▸ Extracted entries:
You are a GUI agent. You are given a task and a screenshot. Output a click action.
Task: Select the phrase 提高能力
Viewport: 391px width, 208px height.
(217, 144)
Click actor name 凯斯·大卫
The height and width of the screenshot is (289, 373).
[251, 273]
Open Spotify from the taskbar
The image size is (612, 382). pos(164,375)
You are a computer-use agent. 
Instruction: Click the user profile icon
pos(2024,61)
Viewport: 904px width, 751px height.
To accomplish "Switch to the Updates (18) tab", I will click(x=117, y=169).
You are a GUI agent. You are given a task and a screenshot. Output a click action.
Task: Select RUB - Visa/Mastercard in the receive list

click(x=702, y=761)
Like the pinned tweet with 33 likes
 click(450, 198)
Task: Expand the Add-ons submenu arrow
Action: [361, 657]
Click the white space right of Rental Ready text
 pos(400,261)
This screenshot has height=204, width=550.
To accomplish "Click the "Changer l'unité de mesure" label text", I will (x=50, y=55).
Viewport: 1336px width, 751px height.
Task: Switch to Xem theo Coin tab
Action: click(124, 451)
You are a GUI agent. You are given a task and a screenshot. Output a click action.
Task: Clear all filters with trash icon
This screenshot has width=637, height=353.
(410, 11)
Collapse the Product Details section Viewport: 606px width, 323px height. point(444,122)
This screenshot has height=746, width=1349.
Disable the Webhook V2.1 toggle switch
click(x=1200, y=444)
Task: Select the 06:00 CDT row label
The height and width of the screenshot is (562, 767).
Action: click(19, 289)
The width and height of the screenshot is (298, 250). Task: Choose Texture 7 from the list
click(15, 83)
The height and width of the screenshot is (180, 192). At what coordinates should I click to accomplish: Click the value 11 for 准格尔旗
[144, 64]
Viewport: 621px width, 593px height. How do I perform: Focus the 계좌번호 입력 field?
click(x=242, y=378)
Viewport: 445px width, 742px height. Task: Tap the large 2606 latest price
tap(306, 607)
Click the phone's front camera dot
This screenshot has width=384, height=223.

▸ What is required:
Write down exactly the span of lines above from the one containing "This screenshot has width=637, height=353." to the one containing "Task: Select the 06:00 CDT row label", both ends included.

▸ Exercise answer:
This screenshot has width=637, height=353.
(410, 11)
Collapse the Product Details section Viewport: 606px width, 323px height. point(444,122)
This screenshot has height=746, width=1349.
Disable the Webhook V2.1 toggle switch
click(x=1200, y=444)
Task: Select the 06:00 CDT row label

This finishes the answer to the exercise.